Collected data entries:
*-*-*

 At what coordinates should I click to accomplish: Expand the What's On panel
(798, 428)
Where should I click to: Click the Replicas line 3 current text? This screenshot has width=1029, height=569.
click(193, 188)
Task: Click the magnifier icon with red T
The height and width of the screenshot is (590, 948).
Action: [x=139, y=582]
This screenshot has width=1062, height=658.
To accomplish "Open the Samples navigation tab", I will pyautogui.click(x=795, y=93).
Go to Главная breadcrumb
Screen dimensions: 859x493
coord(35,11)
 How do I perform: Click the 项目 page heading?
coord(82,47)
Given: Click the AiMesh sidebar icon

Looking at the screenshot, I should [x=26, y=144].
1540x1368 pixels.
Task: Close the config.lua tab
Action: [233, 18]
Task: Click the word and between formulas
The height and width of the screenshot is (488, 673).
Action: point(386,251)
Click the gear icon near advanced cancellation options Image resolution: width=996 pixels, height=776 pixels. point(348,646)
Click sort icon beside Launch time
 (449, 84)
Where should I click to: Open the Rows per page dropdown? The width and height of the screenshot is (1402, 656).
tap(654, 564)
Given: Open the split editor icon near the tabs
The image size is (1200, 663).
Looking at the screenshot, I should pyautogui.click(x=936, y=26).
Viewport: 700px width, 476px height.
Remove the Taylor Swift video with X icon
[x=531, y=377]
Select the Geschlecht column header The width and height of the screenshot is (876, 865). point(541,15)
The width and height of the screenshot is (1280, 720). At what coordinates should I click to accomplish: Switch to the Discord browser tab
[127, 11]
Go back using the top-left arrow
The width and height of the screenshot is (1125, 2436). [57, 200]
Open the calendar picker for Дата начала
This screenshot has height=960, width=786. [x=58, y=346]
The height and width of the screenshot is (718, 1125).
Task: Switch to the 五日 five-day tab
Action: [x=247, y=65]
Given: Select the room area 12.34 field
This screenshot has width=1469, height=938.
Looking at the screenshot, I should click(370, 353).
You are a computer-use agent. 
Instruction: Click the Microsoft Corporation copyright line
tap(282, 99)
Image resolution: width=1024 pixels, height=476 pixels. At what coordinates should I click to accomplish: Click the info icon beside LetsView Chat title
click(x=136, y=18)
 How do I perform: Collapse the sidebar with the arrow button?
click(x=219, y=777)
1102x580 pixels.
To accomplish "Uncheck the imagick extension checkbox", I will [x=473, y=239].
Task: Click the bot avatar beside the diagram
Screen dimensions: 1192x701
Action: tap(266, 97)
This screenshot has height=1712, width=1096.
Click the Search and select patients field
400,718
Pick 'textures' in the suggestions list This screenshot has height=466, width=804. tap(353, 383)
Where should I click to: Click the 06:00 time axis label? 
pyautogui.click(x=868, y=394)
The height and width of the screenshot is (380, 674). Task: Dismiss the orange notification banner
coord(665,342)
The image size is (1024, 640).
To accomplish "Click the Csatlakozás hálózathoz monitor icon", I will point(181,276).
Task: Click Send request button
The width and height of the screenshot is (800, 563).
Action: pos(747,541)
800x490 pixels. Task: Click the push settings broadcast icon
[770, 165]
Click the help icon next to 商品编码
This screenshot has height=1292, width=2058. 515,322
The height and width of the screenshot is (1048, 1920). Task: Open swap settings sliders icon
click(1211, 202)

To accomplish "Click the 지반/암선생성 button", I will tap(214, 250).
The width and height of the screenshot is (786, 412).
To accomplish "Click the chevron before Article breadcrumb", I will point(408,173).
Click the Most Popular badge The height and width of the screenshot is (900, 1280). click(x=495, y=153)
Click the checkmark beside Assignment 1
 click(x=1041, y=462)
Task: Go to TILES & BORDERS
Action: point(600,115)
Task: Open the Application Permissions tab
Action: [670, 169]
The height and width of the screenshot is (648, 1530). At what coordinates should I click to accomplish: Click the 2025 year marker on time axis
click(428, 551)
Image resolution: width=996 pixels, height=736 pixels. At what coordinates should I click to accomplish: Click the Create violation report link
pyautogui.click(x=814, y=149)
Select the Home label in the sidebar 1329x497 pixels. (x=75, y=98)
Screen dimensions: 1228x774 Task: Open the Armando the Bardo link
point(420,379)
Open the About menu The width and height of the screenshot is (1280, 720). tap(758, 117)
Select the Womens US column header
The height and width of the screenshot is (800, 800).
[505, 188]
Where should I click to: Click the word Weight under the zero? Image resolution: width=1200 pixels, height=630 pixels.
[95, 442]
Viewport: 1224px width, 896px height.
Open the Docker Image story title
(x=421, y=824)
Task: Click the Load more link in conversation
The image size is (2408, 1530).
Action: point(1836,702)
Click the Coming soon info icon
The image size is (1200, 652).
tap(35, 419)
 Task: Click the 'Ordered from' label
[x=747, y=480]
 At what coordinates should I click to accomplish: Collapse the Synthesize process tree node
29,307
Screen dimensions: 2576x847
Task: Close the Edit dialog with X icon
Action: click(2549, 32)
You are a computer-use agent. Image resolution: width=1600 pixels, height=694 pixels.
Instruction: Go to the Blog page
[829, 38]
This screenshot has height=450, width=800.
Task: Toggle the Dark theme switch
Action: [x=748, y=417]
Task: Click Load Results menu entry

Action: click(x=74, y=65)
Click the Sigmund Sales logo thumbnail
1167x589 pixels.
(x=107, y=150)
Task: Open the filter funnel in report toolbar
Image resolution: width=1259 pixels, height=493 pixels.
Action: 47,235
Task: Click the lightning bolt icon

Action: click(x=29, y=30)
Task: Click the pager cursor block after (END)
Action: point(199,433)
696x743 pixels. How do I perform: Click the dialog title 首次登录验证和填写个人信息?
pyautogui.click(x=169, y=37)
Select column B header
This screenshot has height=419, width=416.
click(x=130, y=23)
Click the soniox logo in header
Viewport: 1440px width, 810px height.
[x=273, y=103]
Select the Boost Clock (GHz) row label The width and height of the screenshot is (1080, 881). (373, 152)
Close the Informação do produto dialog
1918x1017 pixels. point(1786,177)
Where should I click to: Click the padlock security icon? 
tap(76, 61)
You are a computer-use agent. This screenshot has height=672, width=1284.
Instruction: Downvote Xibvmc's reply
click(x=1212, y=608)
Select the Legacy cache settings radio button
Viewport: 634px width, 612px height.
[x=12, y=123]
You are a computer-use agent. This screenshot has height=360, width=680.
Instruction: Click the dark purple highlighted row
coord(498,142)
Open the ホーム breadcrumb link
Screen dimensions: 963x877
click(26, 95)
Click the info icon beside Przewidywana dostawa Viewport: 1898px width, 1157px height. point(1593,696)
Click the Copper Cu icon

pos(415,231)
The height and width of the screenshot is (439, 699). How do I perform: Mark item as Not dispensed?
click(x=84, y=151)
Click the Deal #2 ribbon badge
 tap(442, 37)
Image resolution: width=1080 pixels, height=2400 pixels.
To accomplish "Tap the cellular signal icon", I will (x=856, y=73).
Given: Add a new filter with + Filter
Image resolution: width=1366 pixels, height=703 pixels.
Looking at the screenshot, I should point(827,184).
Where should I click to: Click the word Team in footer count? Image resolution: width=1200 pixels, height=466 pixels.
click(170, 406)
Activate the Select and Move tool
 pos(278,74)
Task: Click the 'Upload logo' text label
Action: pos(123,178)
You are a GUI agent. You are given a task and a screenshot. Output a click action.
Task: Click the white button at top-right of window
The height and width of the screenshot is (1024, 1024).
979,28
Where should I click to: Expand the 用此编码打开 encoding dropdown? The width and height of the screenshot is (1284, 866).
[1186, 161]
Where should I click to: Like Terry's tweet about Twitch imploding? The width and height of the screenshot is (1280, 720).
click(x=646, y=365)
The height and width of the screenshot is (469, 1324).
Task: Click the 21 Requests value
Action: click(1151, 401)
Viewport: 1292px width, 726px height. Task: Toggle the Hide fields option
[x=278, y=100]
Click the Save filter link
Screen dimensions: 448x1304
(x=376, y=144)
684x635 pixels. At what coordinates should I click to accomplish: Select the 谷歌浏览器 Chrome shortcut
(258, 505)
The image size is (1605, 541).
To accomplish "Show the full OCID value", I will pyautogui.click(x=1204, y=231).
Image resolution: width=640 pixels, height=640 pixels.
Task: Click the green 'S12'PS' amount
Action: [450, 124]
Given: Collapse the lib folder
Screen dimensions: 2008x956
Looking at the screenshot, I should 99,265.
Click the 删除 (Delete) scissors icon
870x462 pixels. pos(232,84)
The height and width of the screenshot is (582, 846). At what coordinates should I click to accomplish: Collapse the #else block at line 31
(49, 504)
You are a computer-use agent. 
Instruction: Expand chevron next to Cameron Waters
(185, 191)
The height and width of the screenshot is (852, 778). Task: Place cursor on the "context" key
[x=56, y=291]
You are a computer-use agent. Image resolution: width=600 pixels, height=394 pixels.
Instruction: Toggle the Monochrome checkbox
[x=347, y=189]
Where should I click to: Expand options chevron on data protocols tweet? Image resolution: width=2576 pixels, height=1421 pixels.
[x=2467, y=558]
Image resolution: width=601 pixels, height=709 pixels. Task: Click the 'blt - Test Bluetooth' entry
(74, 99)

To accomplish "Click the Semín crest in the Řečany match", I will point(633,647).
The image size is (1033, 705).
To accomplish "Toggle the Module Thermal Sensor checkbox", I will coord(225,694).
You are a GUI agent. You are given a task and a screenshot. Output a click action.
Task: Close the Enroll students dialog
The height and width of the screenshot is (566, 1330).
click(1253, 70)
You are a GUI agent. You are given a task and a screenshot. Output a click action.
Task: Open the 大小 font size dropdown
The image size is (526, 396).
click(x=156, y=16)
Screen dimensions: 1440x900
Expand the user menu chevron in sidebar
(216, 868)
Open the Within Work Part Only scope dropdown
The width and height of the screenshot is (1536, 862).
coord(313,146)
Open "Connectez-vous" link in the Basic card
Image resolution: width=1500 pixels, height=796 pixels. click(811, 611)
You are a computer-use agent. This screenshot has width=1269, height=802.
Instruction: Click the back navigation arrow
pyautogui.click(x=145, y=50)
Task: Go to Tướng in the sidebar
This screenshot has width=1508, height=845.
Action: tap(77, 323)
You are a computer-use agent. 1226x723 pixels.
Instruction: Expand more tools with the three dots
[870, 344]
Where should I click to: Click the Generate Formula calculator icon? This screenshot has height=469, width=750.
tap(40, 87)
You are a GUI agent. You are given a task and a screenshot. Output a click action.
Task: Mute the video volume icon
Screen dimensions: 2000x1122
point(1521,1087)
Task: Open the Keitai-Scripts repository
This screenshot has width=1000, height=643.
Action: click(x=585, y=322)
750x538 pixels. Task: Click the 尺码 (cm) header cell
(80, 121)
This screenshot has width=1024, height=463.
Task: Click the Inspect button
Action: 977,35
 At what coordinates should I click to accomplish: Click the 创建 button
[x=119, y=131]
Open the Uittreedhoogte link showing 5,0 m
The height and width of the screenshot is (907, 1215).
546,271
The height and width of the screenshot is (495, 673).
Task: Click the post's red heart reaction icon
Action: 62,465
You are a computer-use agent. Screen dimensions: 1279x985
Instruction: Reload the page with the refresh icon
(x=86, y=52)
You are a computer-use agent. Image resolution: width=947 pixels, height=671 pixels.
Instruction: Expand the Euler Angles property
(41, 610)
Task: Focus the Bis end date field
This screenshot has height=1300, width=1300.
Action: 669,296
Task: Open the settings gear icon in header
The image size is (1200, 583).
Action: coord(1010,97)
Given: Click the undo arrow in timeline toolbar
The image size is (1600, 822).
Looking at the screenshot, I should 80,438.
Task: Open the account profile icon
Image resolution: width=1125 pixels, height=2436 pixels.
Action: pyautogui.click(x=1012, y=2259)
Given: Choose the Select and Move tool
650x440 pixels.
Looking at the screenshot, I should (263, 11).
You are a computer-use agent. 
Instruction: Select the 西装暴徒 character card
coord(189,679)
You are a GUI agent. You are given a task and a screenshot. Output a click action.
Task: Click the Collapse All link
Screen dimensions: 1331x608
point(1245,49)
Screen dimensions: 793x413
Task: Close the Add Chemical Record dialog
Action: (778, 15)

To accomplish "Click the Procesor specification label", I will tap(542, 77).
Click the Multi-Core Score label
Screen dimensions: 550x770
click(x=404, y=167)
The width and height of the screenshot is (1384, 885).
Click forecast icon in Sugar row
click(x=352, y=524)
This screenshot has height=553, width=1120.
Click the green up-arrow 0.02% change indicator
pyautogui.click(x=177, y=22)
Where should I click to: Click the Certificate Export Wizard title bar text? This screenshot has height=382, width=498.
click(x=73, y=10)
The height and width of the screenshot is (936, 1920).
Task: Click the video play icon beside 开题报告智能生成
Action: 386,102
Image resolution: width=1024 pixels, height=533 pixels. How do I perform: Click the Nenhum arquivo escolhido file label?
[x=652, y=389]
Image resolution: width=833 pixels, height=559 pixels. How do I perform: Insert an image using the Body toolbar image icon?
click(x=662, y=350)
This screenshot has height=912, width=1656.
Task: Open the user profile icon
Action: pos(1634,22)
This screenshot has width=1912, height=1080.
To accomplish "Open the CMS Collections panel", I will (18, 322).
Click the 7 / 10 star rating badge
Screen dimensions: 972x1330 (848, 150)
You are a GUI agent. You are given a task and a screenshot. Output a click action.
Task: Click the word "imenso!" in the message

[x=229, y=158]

*-*-*

Work instruction: The result is a copy of every line above where the word "near" shows up.

Result of the exercise:
Click the gear icon near advanced cancellation options Image resolution: width=996 pixels, height=776 pixels. point(348,646)
Given: Open the split editor icon near the tabs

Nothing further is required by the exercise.